**Your assignment**
Scan the material below for the word "cell", then copy every line in which it appears.

--- Supplied records Enclosed Below ---

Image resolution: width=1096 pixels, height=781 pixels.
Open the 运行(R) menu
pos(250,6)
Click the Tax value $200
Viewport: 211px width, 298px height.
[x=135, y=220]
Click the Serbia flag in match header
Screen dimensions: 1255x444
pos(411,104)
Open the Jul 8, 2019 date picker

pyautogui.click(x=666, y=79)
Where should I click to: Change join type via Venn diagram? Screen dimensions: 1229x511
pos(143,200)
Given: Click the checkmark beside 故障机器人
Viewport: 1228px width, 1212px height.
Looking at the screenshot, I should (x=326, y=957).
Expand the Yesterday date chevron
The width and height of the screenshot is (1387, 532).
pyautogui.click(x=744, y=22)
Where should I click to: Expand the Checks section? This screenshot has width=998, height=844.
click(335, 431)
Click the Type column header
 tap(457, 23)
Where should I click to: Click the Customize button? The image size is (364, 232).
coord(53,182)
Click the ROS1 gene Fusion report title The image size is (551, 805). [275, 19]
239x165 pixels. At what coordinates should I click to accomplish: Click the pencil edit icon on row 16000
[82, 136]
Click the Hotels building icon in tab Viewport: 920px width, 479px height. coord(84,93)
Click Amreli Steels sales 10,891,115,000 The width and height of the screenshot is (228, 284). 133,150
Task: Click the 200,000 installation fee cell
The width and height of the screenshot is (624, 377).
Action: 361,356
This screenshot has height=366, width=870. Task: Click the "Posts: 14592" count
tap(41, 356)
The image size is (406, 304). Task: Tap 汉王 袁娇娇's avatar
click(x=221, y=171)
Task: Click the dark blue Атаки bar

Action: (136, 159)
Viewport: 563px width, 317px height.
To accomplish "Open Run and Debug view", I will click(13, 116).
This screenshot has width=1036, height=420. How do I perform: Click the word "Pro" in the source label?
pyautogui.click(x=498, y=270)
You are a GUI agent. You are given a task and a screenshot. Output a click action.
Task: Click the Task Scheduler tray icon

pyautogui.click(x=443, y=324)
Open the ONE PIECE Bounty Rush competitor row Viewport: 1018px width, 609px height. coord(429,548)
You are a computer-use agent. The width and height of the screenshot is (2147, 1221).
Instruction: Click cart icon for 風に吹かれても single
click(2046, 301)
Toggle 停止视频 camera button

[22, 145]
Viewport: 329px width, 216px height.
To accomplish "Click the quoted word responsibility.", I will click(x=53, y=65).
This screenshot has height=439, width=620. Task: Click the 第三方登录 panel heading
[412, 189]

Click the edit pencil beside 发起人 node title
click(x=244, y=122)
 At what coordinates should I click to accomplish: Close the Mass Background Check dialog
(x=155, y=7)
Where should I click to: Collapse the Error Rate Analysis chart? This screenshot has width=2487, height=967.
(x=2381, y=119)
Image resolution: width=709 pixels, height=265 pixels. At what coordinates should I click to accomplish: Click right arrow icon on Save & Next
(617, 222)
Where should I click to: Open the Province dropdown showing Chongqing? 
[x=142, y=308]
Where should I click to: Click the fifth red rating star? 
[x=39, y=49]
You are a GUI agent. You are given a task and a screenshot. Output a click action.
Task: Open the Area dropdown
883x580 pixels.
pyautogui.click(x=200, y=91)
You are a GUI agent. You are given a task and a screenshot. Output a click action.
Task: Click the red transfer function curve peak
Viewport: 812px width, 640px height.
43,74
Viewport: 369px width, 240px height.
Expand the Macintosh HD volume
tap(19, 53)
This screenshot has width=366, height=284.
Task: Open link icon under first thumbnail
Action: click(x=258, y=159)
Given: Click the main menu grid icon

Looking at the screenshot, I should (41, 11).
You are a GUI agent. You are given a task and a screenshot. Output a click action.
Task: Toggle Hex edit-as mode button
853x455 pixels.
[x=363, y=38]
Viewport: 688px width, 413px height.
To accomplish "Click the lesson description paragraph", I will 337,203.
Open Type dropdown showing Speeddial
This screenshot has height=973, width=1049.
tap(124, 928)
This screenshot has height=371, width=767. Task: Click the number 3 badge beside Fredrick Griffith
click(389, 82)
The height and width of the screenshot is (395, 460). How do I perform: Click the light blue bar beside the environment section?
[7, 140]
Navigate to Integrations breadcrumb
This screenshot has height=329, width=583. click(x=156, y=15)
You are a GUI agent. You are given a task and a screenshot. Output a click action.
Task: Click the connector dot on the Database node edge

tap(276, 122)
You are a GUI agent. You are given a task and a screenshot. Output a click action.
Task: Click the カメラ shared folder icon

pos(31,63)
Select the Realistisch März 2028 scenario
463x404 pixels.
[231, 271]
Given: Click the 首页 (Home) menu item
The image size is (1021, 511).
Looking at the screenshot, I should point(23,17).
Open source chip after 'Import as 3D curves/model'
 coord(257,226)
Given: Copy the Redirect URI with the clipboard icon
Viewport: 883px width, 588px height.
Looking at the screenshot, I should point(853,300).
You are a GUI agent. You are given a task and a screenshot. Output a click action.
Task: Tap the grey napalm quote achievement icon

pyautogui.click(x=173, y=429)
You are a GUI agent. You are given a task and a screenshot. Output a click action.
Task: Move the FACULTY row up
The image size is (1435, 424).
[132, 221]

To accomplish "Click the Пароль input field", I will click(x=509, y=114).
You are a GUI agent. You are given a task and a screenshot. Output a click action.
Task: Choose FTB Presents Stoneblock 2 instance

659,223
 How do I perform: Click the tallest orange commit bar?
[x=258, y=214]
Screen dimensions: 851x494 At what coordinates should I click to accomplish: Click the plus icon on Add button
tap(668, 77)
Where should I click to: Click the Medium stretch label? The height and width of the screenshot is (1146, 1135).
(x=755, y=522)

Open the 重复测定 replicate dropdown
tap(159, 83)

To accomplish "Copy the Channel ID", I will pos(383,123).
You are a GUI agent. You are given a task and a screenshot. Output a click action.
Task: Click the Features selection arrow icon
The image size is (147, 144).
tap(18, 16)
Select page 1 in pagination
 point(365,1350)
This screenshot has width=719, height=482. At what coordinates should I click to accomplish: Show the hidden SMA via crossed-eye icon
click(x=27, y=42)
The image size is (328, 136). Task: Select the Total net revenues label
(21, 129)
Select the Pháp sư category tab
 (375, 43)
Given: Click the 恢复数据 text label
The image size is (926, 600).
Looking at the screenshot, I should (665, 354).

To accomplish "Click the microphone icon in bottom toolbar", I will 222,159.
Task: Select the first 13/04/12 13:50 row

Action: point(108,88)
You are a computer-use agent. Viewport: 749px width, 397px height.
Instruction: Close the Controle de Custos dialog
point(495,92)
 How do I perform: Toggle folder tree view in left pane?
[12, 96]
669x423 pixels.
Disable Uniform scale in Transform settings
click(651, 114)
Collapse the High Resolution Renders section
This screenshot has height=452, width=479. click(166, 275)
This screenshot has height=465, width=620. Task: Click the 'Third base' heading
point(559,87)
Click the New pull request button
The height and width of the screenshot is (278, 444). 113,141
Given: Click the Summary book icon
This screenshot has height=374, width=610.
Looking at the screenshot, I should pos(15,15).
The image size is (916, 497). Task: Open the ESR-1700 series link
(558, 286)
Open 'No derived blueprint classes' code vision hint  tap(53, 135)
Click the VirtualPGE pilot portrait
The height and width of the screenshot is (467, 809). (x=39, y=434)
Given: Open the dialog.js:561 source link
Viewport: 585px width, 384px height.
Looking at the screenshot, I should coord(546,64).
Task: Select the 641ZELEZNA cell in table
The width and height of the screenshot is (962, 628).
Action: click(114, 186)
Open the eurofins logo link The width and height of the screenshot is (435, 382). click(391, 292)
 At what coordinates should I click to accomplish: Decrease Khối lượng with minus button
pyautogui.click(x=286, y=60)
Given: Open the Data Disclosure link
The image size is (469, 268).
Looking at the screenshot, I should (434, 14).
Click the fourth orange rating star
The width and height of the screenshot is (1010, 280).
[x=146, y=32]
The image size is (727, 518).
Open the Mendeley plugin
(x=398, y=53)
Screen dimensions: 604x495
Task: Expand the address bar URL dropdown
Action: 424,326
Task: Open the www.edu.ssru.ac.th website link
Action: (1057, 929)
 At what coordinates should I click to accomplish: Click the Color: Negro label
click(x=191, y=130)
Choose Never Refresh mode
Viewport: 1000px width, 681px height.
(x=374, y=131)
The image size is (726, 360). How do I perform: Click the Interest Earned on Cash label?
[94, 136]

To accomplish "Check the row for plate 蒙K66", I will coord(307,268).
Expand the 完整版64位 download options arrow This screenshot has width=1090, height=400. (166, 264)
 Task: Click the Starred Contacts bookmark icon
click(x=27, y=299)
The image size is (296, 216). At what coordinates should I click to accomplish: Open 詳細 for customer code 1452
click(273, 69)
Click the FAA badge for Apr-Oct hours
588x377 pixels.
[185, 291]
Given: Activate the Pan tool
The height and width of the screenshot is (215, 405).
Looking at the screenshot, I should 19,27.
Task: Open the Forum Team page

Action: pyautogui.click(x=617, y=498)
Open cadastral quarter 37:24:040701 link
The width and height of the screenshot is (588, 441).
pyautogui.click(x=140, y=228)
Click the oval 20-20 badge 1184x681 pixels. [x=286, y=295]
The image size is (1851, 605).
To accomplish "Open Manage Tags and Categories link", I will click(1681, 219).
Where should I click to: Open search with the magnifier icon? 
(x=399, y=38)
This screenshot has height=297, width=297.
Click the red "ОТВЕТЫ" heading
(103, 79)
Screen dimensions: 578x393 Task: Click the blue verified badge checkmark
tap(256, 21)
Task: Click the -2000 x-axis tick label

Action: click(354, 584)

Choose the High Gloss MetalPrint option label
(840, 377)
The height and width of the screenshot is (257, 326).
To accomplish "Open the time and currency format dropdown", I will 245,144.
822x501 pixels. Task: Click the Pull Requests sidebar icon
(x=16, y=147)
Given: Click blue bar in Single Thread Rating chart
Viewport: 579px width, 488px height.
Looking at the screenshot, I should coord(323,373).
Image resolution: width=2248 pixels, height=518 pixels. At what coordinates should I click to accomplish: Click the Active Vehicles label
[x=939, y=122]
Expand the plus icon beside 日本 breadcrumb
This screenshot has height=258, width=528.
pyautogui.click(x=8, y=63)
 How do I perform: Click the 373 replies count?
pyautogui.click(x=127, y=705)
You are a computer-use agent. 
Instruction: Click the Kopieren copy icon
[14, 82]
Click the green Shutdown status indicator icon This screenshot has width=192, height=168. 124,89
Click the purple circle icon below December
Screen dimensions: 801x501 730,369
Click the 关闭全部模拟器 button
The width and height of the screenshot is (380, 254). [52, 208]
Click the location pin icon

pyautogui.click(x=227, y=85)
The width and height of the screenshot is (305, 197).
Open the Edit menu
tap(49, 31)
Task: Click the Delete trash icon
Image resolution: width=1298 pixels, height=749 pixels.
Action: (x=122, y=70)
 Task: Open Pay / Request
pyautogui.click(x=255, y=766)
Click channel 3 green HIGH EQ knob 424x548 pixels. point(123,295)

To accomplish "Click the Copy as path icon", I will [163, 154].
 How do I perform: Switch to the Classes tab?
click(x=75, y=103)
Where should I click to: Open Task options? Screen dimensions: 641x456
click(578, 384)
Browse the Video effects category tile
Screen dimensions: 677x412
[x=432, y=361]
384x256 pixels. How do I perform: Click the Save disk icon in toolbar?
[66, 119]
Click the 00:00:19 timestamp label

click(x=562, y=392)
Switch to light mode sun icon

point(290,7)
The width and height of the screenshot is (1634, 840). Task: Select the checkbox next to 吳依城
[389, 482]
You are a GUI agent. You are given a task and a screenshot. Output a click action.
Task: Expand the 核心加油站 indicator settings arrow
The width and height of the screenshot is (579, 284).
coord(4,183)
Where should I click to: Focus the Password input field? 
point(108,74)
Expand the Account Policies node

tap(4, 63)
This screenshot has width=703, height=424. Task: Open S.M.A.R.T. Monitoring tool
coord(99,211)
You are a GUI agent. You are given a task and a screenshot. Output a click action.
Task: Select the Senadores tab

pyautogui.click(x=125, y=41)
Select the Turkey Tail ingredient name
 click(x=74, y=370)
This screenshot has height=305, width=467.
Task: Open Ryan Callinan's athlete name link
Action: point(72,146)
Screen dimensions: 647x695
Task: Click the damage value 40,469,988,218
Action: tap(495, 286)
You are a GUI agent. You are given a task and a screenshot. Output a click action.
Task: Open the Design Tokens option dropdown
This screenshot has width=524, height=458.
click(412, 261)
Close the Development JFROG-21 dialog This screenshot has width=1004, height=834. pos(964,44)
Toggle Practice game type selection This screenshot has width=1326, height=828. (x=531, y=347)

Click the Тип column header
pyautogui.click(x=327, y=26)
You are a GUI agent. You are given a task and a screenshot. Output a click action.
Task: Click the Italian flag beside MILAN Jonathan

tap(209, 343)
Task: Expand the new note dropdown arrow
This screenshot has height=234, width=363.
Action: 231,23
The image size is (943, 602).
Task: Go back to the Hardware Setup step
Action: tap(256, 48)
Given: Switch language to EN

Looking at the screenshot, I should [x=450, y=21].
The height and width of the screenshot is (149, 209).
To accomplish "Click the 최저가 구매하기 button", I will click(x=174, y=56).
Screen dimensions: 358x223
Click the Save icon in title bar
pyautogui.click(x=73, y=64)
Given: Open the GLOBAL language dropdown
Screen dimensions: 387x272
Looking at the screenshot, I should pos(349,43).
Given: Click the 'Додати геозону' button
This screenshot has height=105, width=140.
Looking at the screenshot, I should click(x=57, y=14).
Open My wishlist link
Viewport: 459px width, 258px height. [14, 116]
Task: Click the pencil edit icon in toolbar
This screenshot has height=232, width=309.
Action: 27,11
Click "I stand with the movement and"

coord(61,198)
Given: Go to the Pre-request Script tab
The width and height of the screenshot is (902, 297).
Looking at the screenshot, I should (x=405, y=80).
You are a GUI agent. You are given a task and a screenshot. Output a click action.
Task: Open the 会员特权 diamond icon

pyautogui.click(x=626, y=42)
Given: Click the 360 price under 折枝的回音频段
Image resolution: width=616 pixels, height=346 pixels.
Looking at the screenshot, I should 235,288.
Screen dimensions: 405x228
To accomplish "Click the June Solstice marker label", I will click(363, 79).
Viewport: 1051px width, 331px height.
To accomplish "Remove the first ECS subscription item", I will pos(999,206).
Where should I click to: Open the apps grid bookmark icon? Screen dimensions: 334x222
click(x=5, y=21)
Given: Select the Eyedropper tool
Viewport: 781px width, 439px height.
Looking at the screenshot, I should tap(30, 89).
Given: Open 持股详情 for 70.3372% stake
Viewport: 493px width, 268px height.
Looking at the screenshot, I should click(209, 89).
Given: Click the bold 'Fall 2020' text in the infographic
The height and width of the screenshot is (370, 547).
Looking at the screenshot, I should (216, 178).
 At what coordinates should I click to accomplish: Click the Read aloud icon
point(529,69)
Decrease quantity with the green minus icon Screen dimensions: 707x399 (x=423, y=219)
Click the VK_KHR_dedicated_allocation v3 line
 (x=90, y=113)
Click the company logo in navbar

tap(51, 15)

--- End of Enclosed Supplied records ---

**Answer box**
Task: Click the 200,000 installation fee cell
Task: Select the 641ZELEZNA cell in table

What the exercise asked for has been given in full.